Start of DATASET CONTENT
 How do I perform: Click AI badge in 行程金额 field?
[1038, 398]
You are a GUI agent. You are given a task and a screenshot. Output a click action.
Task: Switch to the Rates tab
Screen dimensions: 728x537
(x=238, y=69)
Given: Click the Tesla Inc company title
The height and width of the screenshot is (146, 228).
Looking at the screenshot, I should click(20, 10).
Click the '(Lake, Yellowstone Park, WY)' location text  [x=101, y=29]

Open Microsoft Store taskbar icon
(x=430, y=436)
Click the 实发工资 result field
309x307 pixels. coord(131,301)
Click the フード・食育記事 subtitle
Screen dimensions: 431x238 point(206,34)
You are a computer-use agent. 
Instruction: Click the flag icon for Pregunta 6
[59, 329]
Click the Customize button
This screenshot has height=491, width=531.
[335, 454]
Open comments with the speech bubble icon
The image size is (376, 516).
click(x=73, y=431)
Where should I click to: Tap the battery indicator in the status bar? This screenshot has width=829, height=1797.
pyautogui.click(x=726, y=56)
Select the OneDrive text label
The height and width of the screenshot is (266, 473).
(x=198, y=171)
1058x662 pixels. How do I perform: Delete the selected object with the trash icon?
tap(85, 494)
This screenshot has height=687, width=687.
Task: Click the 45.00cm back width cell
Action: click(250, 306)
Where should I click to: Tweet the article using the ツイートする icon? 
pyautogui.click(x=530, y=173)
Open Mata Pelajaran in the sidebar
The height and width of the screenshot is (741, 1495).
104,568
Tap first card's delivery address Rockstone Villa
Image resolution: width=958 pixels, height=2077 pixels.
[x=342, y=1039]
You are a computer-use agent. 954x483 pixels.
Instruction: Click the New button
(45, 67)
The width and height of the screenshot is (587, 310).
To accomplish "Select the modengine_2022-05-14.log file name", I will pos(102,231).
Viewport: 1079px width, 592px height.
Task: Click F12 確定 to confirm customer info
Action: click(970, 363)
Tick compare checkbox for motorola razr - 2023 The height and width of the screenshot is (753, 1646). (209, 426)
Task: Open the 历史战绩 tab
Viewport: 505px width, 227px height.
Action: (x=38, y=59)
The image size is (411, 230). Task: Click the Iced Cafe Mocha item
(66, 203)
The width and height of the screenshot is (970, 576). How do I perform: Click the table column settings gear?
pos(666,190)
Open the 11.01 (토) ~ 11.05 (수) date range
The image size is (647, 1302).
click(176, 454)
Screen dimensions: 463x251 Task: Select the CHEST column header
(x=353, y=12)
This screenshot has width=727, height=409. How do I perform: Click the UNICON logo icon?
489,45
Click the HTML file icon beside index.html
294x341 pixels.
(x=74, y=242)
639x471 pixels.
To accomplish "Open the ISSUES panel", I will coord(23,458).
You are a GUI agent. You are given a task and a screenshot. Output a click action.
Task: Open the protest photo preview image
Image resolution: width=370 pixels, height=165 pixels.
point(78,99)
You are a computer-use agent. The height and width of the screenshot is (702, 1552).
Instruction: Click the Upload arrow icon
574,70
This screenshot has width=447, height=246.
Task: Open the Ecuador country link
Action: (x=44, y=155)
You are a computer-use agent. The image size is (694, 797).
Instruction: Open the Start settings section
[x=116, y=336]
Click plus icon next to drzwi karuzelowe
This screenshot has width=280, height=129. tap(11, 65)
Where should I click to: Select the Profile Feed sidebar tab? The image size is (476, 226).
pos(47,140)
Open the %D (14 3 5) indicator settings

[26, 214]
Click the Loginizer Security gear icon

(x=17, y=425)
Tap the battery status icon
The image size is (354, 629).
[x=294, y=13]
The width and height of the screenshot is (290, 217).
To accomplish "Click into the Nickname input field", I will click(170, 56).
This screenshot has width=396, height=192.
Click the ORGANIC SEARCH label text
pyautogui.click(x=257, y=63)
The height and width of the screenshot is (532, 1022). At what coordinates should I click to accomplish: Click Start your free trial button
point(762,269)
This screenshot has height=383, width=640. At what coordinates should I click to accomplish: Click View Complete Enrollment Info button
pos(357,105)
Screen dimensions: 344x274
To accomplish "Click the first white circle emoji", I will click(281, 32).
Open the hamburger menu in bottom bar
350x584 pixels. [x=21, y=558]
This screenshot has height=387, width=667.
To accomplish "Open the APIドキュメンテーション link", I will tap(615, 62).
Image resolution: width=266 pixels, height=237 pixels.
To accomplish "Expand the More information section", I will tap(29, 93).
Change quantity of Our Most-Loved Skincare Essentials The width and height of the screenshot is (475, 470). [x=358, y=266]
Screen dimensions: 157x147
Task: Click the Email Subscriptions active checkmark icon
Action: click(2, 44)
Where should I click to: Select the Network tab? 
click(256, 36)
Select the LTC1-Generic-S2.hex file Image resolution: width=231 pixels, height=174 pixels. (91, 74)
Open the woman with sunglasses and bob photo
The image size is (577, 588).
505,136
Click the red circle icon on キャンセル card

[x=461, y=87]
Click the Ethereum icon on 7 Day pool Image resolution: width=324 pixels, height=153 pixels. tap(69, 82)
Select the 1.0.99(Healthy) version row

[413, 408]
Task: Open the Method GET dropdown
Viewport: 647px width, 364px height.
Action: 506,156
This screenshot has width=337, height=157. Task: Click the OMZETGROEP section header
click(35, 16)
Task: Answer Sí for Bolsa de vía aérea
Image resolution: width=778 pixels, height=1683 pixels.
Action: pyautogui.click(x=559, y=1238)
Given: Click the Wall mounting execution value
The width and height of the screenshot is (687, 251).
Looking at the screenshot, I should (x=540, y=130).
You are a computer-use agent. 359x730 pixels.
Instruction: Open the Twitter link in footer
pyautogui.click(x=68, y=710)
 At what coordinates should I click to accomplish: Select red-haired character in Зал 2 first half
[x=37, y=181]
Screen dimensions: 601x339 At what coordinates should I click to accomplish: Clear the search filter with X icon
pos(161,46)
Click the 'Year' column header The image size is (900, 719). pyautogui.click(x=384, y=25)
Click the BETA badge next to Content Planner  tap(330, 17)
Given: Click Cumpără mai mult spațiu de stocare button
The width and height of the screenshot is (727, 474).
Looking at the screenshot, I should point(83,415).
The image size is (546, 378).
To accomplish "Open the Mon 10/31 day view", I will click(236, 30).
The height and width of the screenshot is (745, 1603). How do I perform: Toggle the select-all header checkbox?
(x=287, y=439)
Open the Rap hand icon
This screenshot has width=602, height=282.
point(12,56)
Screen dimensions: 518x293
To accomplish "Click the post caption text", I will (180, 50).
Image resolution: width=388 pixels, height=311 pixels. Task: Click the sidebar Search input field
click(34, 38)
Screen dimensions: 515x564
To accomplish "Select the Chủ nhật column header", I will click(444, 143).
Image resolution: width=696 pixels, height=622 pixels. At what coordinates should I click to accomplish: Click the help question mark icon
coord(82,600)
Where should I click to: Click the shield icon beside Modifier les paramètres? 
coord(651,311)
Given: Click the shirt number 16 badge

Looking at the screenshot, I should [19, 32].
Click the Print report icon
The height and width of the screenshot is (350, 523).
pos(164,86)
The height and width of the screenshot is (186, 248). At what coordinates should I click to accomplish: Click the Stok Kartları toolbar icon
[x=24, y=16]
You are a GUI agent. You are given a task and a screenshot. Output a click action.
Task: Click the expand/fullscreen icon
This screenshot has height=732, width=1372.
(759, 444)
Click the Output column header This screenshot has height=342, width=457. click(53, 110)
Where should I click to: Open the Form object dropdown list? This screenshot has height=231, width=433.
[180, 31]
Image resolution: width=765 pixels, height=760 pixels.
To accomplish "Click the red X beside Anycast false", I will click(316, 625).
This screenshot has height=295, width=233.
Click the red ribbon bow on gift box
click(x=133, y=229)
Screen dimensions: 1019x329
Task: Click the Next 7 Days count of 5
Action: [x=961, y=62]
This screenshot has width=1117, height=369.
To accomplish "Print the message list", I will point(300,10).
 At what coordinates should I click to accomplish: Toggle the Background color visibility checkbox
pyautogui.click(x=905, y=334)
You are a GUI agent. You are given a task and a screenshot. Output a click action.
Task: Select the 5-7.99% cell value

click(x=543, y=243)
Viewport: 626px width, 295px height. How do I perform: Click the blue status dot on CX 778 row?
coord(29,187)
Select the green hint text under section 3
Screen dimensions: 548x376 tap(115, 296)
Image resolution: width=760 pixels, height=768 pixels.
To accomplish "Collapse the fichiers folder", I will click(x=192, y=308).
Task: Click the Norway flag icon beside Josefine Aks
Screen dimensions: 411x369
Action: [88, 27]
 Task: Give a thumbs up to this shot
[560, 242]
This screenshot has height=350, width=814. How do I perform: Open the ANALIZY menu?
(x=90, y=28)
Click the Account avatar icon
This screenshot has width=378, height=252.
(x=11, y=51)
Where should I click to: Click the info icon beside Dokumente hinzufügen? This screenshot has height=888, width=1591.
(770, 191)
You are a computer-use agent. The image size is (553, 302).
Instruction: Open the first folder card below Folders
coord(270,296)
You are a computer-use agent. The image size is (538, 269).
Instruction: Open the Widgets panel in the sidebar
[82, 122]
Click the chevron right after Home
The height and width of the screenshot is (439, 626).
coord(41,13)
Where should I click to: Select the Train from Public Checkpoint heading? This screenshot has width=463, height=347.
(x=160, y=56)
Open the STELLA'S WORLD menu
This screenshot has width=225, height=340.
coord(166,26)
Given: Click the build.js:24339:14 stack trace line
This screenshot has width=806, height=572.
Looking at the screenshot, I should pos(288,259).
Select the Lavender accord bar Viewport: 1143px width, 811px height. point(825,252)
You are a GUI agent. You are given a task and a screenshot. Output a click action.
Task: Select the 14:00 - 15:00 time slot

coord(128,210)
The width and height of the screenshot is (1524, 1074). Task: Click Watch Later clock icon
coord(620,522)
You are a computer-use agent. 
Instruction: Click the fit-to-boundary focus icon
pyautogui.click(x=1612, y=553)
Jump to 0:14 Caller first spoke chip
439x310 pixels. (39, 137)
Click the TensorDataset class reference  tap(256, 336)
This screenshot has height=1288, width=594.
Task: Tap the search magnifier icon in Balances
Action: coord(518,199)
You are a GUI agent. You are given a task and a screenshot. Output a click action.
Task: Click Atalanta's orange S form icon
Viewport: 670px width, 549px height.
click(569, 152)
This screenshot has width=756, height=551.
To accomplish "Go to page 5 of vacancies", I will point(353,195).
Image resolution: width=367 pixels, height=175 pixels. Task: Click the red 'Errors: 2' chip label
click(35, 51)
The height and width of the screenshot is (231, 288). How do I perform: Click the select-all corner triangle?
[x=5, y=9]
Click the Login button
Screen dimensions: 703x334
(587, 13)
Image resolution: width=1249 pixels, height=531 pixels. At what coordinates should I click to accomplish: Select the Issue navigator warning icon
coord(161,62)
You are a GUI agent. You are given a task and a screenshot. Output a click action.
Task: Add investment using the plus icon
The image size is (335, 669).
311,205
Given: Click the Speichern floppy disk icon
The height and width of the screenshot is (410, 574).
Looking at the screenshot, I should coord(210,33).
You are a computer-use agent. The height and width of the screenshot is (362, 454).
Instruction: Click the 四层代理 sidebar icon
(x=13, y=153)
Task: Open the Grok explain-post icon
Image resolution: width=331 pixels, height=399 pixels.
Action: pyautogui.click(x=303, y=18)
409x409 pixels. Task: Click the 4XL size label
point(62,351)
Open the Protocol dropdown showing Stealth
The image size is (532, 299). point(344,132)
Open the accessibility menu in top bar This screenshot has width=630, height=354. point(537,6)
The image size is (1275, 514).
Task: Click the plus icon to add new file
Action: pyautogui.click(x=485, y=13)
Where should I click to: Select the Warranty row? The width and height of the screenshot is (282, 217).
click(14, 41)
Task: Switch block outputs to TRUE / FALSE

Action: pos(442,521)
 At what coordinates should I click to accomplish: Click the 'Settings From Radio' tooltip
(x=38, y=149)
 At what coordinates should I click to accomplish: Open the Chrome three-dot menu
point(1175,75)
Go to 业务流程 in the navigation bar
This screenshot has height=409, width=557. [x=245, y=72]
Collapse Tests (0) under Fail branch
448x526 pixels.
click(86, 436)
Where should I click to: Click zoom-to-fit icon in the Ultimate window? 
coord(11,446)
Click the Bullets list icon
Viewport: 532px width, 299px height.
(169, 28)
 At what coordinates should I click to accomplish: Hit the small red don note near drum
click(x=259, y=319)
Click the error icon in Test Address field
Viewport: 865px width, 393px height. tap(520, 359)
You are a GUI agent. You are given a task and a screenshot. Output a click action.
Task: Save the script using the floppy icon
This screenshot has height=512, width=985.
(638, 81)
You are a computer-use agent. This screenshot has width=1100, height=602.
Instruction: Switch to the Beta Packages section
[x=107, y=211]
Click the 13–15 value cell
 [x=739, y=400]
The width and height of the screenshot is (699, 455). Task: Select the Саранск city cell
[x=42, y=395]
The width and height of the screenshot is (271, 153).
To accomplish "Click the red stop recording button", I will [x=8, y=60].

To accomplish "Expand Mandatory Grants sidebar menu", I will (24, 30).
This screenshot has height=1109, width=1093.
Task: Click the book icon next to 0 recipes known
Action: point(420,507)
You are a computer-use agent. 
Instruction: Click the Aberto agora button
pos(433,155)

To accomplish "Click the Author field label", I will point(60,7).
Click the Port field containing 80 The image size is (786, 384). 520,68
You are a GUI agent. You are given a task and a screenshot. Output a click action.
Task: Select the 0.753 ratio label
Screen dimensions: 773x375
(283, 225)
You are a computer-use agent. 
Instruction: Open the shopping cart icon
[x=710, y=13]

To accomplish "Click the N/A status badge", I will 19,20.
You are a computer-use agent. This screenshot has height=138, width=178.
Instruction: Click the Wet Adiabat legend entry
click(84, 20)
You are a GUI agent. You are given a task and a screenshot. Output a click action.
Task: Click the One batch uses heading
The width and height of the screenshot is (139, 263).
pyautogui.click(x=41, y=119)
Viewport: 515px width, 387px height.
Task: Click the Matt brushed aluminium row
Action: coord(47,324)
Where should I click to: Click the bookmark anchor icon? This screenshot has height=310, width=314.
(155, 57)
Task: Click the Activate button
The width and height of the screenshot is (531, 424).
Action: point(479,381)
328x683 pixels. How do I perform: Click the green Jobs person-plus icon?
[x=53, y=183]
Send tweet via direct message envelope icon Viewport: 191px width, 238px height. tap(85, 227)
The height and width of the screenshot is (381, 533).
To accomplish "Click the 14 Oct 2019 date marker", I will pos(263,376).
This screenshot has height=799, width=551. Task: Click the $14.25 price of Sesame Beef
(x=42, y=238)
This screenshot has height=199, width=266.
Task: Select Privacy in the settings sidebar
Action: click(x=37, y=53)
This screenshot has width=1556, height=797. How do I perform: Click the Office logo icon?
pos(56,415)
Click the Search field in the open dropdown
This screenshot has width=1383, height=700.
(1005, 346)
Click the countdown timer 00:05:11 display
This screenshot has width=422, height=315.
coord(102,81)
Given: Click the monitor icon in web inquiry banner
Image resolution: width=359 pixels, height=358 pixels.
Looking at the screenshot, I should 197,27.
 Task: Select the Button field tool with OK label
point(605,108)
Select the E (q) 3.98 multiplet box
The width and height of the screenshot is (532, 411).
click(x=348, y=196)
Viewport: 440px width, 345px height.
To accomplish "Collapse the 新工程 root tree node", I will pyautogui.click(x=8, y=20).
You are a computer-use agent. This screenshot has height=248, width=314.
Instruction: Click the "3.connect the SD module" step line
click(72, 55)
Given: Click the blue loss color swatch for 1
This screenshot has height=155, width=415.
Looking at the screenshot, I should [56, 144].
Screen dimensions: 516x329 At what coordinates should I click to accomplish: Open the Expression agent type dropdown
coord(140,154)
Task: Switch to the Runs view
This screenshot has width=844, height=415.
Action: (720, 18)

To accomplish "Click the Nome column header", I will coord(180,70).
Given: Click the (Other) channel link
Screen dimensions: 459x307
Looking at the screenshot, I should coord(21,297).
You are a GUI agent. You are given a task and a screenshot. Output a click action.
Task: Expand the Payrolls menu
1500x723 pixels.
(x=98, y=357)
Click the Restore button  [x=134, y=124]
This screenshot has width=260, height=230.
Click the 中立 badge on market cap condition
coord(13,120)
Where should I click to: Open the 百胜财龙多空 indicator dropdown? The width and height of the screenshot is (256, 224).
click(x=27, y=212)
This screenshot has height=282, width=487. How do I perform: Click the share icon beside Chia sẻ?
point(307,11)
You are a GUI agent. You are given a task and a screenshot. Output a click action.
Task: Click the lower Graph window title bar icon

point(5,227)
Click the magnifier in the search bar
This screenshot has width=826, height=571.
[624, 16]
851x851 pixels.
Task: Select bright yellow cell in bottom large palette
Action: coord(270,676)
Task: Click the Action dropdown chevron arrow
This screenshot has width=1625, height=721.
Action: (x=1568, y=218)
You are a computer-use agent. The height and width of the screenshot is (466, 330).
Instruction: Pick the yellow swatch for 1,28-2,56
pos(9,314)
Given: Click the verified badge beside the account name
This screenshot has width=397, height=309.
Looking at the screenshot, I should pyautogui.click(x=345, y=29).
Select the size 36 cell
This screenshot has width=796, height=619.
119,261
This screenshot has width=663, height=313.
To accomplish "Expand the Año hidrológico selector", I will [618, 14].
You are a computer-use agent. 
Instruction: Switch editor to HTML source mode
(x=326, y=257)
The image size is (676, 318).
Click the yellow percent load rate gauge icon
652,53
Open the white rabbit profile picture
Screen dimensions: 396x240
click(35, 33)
End of DATASET CONTENT
**EXERCISE:**
Write out the lines of the listing from the one with "Click the Restore" to the very end, inclusive, exactly as they appear and with nothing added.

**ANSWER TO THE PROBLEM:**
Click the Restore button  [x=134, y=124]
This screenshot has width=260, height=230.
Click the 中立 badge on market cap condition
coord(13,120)
Where should I click to: Open the 百胜财龙多空 indicator dropdown? The width and height of the screenshot is (256, 224).
click(x=27, y=212)
This screenshot has height=282, width=487. How do I perform: Click the share icon beside Chia sẻ?
point(307,11)
You are a GUI agent. You are given a task and a screenshot. Output a click action.
Task: Click the lower Graph window title bar icon

point(5,227)
Click the magnifier in the search bar
This screenshot has width=826, height=571.
[624, 16]
851x851 pixels.
Task: Select bright yellow cell in bottom large palette
Action: coord(270,676)
Task: Click the Action dropdown chevron arrow
This screenshot has width=1625, height=721.
Action: (x=1568, y=218)
You are a computer-use agent. The height and width of the screenshot is (466, 330).
Instruction: Pick the yellow swatch for 1,28-2,56
pos(9,314)
Given: Click the verified badge beside the account name
This screenshot has width=397, height=309.
Looking at the screenshot, I should pyautogui.click(x=345, y=29).
Select the size 36 cell
This screenshot has width=796, height=619.
119,261
This screenshot has width=663, height=313.
To accomplish "Expand the Año hidrológico selector", I will [618, 14].
You are a computer-use agent. 
Instruction: Switch editor to HTML source mode
(x=326, y=257)
The image size is (676, 318).
Click the yellow percent load rate gauge icon
652,53
Open the white rabbit profile picture
Screen dimensions: 396x240
click(35, 33)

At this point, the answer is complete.